Reputation: 3297
I was reading the Wikibooks page on optimization and I came across the line:
For pipelined processors, comparisons are slower than differences, because they imply a branch.
Why is it the case that comparisons imply a branch? For example if:
int i = 2;
int x = i<5;
Is there a branch in this? It makes sense to me to branch for if statements with conditionals but I don't understand why a comparison alone causes a branch.
Upvotes: 1
Views: 840
Reputation: 24936
Preamble: Modern compilers are capable of eliminating branches in various ways. Thus, none of the examples necessarily results a branch in the final (assembler or machine) code.
So why does the logic basically imply branches?
The code
bool check_interval_branch(int const i, int const min_i, int const max_i)
{
return min_i <= i && i <= max_i;
}
can be logically rewritten to be:
bool check_interval_branch(int const i, int const min_i, int const max_i)
{
if (min_i <= i)
{
if (i < max_i) return true;
}
return false;
}
Here you obviously have two branches (where the second one is only executed if the first one is true - short circuit) which can be mispredicted by the branch predictor which in turn leads to a reroll of the pipeline.

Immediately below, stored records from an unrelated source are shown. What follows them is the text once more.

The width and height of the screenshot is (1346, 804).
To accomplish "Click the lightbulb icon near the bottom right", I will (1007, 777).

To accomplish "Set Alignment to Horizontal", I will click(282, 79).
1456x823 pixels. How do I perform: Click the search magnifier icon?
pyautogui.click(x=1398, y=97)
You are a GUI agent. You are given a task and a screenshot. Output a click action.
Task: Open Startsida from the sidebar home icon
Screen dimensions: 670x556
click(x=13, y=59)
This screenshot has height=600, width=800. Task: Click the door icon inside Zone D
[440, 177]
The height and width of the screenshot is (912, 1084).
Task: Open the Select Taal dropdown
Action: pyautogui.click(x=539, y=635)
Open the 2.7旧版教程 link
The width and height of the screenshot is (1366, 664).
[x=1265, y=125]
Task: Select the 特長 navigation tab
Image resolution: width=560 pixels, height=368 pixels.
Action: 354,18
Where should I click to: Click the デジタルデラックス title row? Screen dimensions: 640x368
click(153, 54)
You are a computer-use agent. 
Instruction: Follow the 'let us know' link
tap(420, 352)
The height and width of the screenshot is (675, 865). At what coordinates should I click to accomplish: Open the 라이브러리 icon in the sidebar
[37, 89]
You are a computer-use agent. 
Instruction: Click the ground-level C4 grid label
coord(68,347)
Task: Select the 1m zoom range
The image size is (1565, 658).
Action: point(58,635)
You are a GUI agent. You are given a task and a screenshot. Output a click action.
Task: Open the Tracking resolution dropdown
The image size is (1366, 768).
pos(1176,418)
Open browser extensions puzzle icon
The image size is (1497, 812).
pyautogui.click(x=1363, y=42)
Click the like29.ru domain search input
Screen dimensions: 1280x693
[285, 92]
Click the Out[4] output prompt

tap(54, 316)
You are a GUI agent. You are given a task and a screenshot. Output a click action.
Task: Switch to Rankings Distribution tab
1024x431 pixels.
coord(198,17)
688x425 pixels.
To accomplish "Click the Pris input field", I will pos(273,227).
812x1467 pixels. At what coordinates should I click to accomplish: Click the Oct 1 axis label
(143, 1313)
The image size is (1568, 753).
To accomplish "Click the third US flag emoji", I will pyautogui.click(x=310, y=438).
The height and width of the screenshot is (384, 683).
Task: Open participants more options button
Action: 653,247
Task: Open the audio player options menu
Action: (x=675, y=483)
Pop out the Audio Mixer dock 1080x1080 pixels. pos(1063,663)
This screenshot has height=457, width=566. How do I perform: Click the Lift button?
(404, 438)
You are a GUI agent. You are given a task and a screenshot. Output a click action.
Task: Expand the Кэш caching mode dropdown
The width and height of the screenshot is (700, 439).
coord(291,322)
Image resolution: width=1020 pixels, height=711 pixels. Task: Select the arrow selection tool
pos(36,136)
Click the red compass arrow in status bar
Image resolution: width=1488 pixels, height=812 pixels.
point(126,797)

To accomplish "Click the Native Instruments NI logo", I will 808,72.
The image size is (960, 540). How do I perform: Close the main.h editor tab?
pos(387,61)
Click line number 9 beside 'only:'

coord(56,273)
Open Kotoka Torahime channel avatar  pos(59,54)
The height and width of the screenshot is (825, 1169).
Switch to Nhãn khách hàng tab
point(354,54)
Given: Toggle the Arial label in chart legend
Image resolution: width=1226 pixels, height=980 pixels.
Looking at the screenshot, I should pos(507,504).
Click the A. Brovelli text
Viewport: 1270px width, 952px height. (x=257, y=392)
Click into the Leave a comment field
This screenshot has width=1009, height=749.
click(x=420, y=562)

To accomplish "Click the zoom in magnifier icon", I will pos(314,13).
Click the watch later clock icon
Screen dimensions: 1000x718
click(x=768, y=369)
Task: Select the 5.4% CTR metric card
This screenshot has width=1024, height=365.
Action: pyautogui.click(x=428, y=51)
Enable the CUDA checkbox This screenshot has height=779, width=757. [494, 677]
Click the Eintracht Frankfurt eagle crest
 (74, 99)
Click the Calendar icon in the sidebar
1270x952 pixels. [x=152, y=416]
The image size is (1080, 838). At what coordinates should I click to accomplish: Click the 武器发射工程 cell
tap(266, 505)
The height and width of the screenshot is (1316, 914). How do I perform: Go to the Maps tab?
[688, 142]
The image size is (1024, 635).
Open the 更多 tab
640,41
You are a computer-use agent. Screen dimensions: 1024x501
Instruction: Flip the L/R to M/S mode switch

Visual Studio 2013 (with optimization turned one) generates the following assembly containing two branches for check_interval_branch
:
push ebp
mov ebp, esp
mov eax, DWORD PTR _i$[ebp]
cmp DWORD PTR _min_i$[ebp], eax // comparison
jg SHORT $LN3@check_inte // conditional jump
cmp eax, DWORD PTR _max_i$[ebp] // comparison
jg SHORT $LN3@check_inte // conditional jump
mov al, 1
pop ebp
ret 0
$LN3@check_inte:
xor al, al
pop ebp
ret 0
The code
bool check_interval_diff(int const i, int const min_i, int const max_i)
{
return unsigned(i - min_i) <= unsigned(max_i - min_i);
}
is logically identical to
bool check_interval_diff(int const i, int const min_i, int const max_i)
{
if (unsigned(i – min_i) <= unsigned(max_i – min_i)) { return true; }
return false;
}
which contains only a single branch but executes two differences.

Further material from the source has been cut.